You file your return (the UST-1 form) through Ohio’s electronic filing system. The return requires your gross sales, exempt sales, and the net taxable amount broken down by county. When reporting Mahoning County transactions, you’ll use the county’s assigned code number.
Ohio rewards vendors who file and pay on schedule. If your UST-1 return and full payment reach the Department of Taxation on or before the due date, you keep 0.75 percent of the tax due as a collection fee. Starting January 1, 2026, that discount is capped at $750 per vendor’s license for each monthly reporting period.12Ohio Department of Taxation. ST 2025-02 – Vendor Timely Filing Discount – December 2025
The cap is new. Before 2026, the discount had no ceiling, so high-volume retailers could retain thousands per month. Now a vendor collecting $100,000 in monthly sales tax keeps $750 rather than $750. The discount still matters for smaller operations, though. A shop remitting $5,000 a month in tax holds onto $37.50 per filing, which adds up over a year. Miss the deadline by even one day and you forfeit the entire discount for that period.

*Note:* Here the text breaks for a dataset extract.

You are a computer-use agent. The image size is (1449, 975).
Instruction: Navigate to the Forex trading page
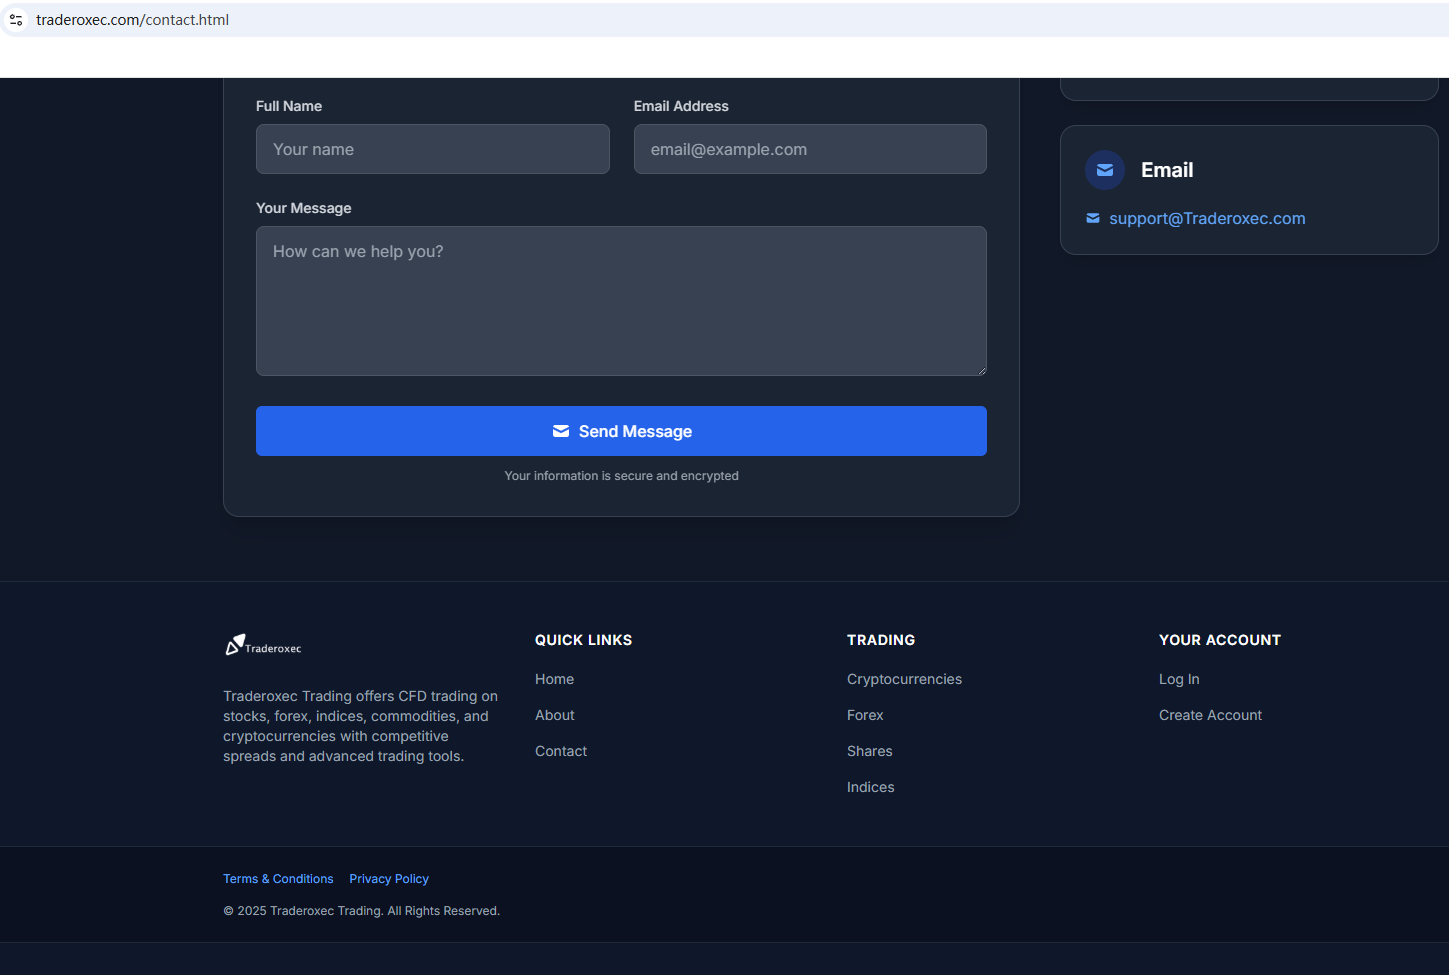865,715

Ohio takes late sales tax seriously, and the penalties escalate fast. This is where businesses get into real trouble, especially if they’ve been collecting the tax from customers but not sending it to the state.

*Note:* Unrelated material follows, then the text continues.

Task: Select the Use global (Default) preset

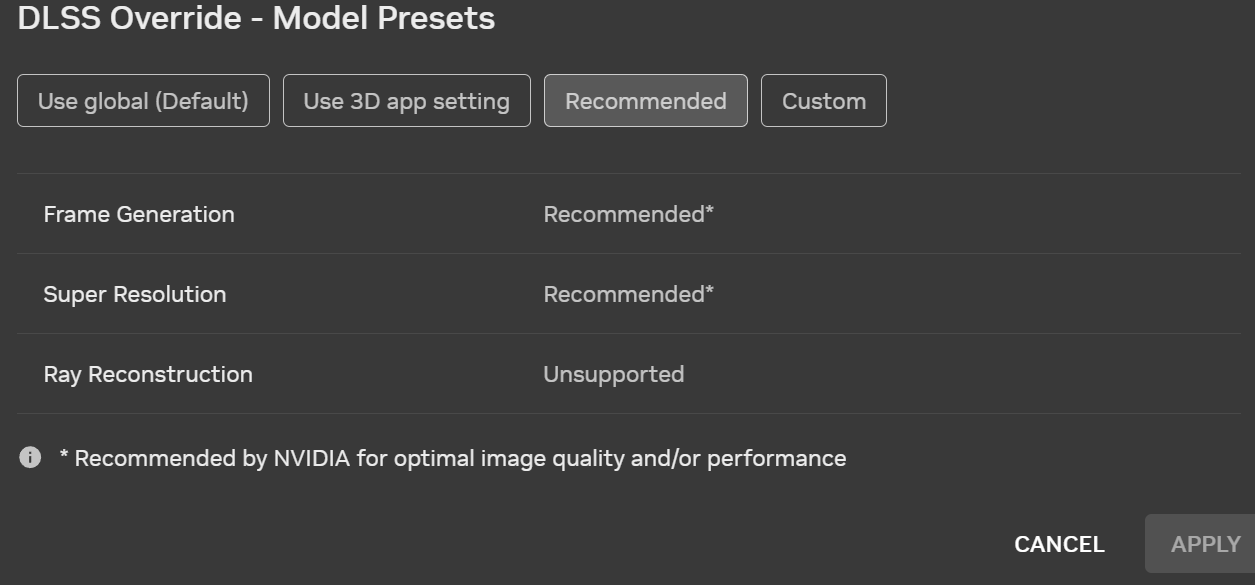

A vendor who files late or underpays faces an additional charge of up to $50 or 10 percent of the tax due for the reporting period, whichever is greater.13Ohio Legislative Service Commission. Ohio Revised Code Chapter 5739 – Sales Tax If the state issues a formal assessment because you failed to collect or remit the tax, a penalty of up to 50 percent of the assessed amount can be added. For other assessment situations, the penalty caps at 15 percent. Vendors required to pay electronically who use a different method face an additional charge of up to 5 percent of the amount due or $5,000, whichever is less.
Collecting sales tax from your customers and keeping it is treated as theft from the state. A vendor who fails to remit collected tax faces a fourth-degree felony charge, which can mean prison time. On top of that, the conviction automatically revokes your vendor’s license, and you’re barred from getting a new one for two years.13Ohio Legislative Service Commission. Ohio Revised Code Chapter 5739 – Sales Tax This is the single most common way small business owners stumble into felony territory without realizing it. Using the tax you collected to cover payroll or rent feels like borrowing, but Ohio treats it as a crime.

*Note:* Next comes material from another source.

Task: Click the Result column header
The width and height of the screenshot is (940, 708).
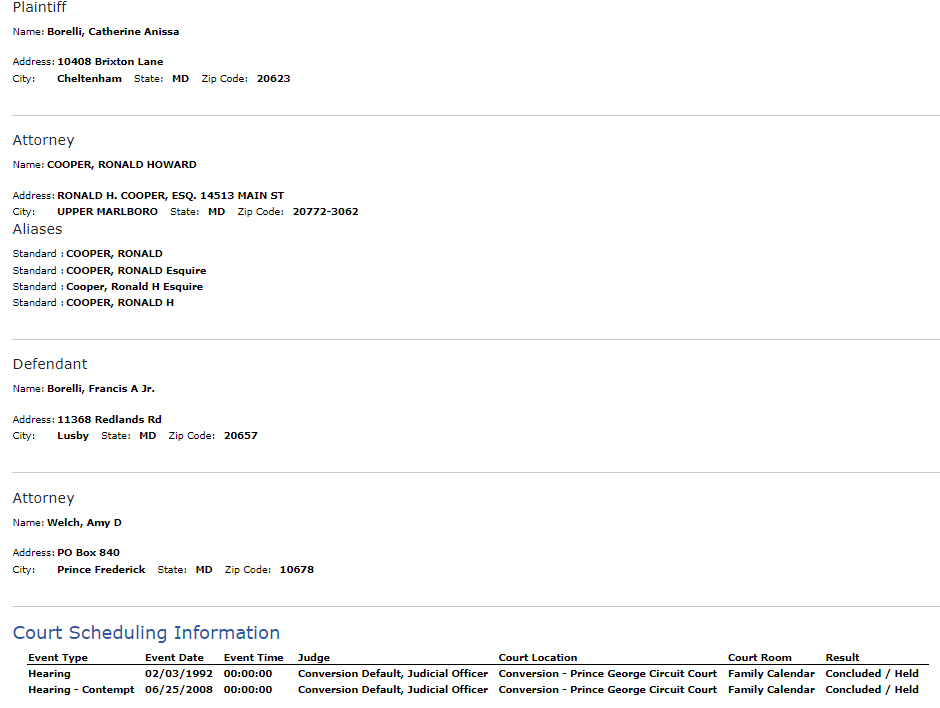Action: click(842, 658)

Ohio requires vendors to keep sales records for four years from the date the return was filed or its due date, whichever is later.14Ohio Department of Taxation. Sales and Use Tax – Record Retention Notices That covers receipts, invoices, exemption certificates from wholesale buyers, and any documentation supporting your gross and exempt sales calculations.
The Tax Commissioner can specify which days’ records within a quarter must be preserved, but the safer approach is to keep everything for the full four-year window. If you’re ever assessed for fraud or for failing to file, there’s no time limit on how far back the state can look, so businesses with any gaps in their filing history should hold onto records indefinitely until those gaps are resolved.